Supplied data:
::::
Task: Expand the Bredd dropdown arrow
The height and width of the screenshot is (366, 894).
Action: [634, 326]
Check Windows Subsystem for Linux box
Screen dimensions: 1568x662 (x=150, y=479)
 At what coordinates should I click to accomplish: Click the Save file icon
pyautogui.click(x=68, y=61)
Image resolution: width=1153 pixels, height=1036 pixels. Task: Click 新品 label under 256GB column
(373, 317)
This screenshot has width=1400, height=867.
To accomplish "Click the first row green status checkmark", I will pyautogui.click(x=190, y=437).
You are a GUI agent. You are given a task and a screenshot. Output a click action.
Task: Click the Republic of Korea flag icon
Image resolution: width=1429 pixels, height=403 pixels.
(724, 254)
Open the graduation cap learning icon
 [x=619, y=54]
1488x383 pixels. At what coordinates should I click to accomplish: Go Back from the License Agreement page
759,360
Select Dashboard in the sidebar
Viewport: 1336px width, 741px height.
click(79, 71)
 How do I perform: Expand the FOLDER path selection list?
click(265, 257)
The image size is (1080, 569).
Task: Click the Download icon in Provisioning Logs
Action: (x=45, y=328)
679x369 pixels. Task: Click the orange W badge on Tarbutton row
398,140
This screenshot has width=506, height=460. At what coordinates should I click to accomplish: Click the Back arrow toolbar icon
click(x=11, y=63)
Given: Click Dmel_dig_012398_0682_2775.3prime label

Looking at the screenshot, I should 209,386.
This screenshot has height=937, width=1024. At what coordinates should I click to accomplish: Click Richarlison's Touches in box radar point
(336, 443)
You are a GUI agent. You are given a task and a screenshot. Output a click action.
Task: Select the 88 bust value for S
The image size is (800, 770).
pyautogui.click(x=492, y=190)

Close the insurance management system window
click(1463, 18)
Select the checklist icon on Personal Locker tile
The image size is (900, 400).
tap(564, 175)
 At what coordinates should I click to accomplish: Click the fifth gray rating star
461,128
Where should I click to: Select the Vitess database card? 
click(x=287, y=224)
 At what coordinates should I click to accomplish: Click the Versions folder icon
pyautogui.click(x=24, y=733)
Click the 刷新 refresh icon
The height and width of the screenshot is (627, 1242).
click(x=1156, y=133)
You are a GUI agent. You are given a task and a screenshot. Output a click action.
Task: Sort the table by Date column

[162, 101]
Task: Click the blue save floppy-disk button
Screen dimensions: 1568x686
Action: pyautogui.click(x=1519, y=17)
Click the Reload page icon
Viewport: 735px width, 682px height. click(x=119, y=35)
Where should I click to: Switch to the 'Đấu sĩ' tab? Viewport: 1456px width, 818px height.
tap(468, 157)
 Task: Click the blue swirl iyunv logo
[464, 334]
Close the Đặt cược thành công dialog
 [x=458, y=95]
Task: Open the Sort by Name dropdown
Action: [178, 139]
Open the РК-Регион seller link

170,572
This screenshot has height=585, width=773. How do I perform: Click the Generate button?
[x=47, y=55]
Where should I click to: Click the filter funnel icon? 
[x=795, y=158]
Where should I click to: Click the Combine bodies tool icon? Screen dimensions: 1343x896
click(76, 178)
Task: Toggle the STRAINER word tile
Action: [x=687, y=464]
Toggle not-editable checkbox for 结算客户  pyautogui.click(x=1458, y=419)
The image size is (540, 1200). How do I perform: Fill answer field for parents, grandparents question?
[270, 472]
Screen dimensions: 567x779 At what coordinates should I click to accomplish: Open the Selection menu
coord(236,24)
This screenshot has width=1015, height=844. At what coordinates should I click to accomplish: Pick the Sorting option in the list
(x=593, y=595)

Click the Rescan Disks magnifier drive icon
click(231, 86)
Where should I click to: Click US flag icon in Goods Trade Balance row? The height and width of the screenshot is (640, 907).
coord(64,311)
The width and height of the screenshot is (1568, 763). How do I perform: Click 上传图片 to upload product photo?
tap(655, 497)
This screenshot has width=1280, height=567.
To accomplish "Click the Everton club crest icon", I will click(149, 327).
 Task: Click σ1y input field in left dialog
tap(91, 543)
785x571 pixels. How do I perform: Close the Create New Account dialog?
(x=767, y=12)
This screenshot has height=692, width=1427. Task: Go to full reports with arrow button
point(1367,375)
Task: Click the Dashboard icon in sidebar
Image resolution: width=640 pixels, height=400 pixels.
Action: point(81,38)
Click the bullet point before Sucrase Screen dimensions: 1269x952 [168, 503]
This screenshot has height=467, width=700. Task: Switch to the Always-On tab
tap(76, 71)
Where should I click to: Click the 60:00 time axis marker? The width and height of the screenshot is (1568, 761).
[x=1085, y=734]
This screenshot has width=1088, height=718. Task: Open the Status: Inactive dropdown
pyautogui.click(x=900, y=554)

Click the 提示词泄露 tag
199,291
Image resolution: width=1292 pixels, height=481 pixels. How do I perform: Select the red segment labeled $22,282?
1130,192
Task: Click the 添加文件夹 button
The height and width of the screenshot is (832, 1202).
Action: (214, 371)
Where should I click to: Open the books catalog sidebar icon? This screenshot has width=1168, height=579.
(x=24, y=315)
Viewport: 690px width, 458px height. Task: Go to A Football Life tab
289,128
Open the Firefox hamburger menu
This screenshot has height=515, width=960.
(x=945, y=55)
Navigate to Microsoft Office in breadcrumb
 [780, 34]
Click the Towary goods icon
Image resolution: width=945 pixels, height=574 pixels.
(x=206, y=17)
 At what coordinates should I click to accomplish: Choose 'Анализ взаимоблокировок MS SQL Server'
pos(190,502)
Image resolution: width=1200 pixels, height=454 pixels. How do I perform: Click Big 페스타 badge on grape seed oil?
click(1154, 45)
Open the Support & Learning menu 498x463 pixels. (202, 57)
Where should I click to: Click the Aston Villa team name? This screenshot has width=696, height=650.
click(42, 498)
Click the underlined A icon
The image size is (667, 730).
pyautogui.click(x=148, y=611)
::::
Problem to work on:
Rewrite every row above with "Aston Villa" changed to "Leeds United" and nothing else altered.

Exercise result:
Task: Expand the Bredd dropdown arrow
The height and width of the screenshot is (366, 894).
Action: [634, 326]
Check Windows Subsystem for Linux box
Screen dimensions: 1568x662 (x=150, y=479)
 At what coordinates should I click to accomplish: Click the Save file icon
pyautogui.click(x=68, y=61)
Image resolution: width=1153 pixels, height=1036 pixels. Task: Click 新品 label under 256GB column
(373, 317)
This screenshot has width=1400, height=867.
To accomplish "Click the first row green status checkmark", I will pyautogui.click(x=190, y=437).
You are a GUI agent. You are given a task and a screenshot. Output a click action.
Task: Click the Republic of Korea flag icon
Image resolution: width=1429 pixels, height=403 pixels.
(724, 254)
Open the graduation cap learning icon
 [x=619, y=54]
1488x383 pixels. At what coordinates should I click to accomplish: Go Back from the License Agreement page
759,360
Select Dashboard in the sidebar
Viewport: 1336px width, 741px height.
click(79, 71)
 How do I perform: Expand the FOLDER path selection list?
click(265, 257)
The image size is (1080, 569).
Task: Click the Download icon in Provisioning Logs
Action: (x=45, y=328)
679x369 pixels. Task: Click the orange W badge on Tarbutton row
398,140
This screenshot has width=506, height=460. At what coordinates should I click to accomplish: Click the Back arrow toolbar icon
click(x=11, y=63)
Given: Click Dmel_dig_012398_0682_2775.3prime label

Looking at the screenshot, I should 209,386.
This screenshot has height=937, width=1024. At what coordinates should I click to accomplish: Click Richarlison's Touches in box radar point
(336, 443)
You are a GUI agent. You are given a task and a screenshot. Output a click action.
Task: Select the 88 bust value for S
The image size is (800, 770).
pyautogui.click(x=492, y=190)

Close the insurance management system window
click(1463, 18)
Select the checklist icon on Personal Locker tile
The image size is (900, 400).
tap(564, 175)
 At what coordinates should I click to accomplish: Click the fifth gray rating star
461,128
Where should I click to: Select the Vitess database card? 
click(x=287, y=224)
 At what coordinates should I click to accomplish: Click the Versions folder icon
pyautogui.click(x=24, y=733)
Click the 刷新 refresh icon
The height and width of the screenshot is (627, 1242).
click(x=1156, y=133)
You are a GUI agent. You are given a task and a screenshot. Output a click action.
Task: Sort the table by Date column

[162, 101]
Task: Click the blue save floppy-disk button
Screen dimensions: 1568x686
Action: pyautogui.click(x=1519, y=17)
Click the Reload page icon
Viewport: 735px width, 682px height. click(x=119, y=35)
Where should I click to: Switch to the 'Đấu sĩ' tab? Viewport: 1456px width, 818px height.
tap(468, 157)
 Task: Click the blue swirl iyunv logo
[464, 334]
Close the Đặt cược thành công dialog
 [x=458, y=95]
Task: Open the Sort by Name dropdown
Action: [178, 139]
Open the РК-Регион seller link

170,572
This screenshot has height=585, width=773. How do I perform: Click the Generate button?
[x=47, y=55]
Where should I click to: Click the filter funnel icon? 
[x=795, y=158]
Where should I click to: Click the Combine bodies tool icon? Screen dimensions: 1343x896
click(76, 178)
Task: Toggle the STRAINER word tile
Action: [x=687, y=464]
Toggle not-editable checkbox for 结算客户  pyautogui.click(x=1458, y=419)
The image size is (540, 1200). How do I perform: Fill answer field for parents, grandparents question?
[270, 472]
Screen dimensions: 567x779 At what coordinates should I click to accomplish: Open the Selection menu
coord(236,24)
This screenshot has width=1015, height=844. At what coordinates should I click to accomplish: Pick the Sorting option in the list
(x=593, y=595)

Click the Rescan Disks magnifier drive icon
click(231, 86)
Where should I click to: Click US flag icon in Goods Trade Balance row? The height and width of the screenshot is (640, 907).
coord(64,311)
The width and height of the screenshot is (1568, 763). How do I perform: Click 上传图片 to upload product photo?
tap(655, 497)
This screenshot has width=1280, height=567.
To accomplish "Click the Everton club crest icon", I will click(149, 327).
 Task: Click σ1y input field in left dialog
tap(91, 543)
785x571 pixels. How do I perform: Close the Create New Account dialog?
(x=767, y=12)
This screenshot has height=692, width=1427. Task: Go to full reports with arrow button
point(1367,375)
Task: Click the Dashboard icon in sidebar
Image resolution: width=640 pixels, height=400 pixels.
Action: point(81,38)
Click the bullet point before Sucrase Screen dimensions: 1269x952 [168, 503]
This screenshot has height=467, width=700. Task: Switch to the Always-On tab
tap(76, 71)
Where should I click to: Click the 60:00 time axis marker? The width and height of the screenshot is (1568, 761).
[x=1085, y=734]
This screenshot has width=1088, height=718. Task: Open the Status: Inactive dropdown
pyautogui.click(x=900, y=554)

Click the 提示词泄露 tag
199,291
Image resolution: width=1292 pixels, height=481 pixels. How do I perform: Select the red segment labeled $22,282?
1130,192
Task: Click the 添加文件夹 button
The height and width of the screenshot is (832, 1202).
Action: (214, 371)
Where should I click to: Open the books catalog sidebar icon? This screenshot has width=1168, height=579.
(x=24, y=315)
Viewport: 690px width, 458px height. Task: Go to A Football Life tab
289,128
Open the Firefox hamburger menu
This screenshot has height=515, width=960.
(x=945, y=55)
Navigate to Microsoft Office in breadcrumb
 [780, 34]
Click the Towary goods icon
Image resolution: width=945 pixels, height=574 pixels.
(x=206, y=17)
 At what coordinates should I click to accomplish: Choose 'Анализ взаимоблокировок MS SQL Server'
pos(190,502)
Image resolution: width=1200 pixels, height=454 pixels. How do I perform: Click Big 페스타 badge on grape seed oil?
click(1154, 45)
Open the Support & Learning menu 498x463 pixels. (202, 57)
Where should I click to: Click the Leeds United team name? This screenshot has width=696, height=650.
click(42, 498)
Click the underlined A icon
The image size is (667, 730).
pyautogui.click(x=148, y=611)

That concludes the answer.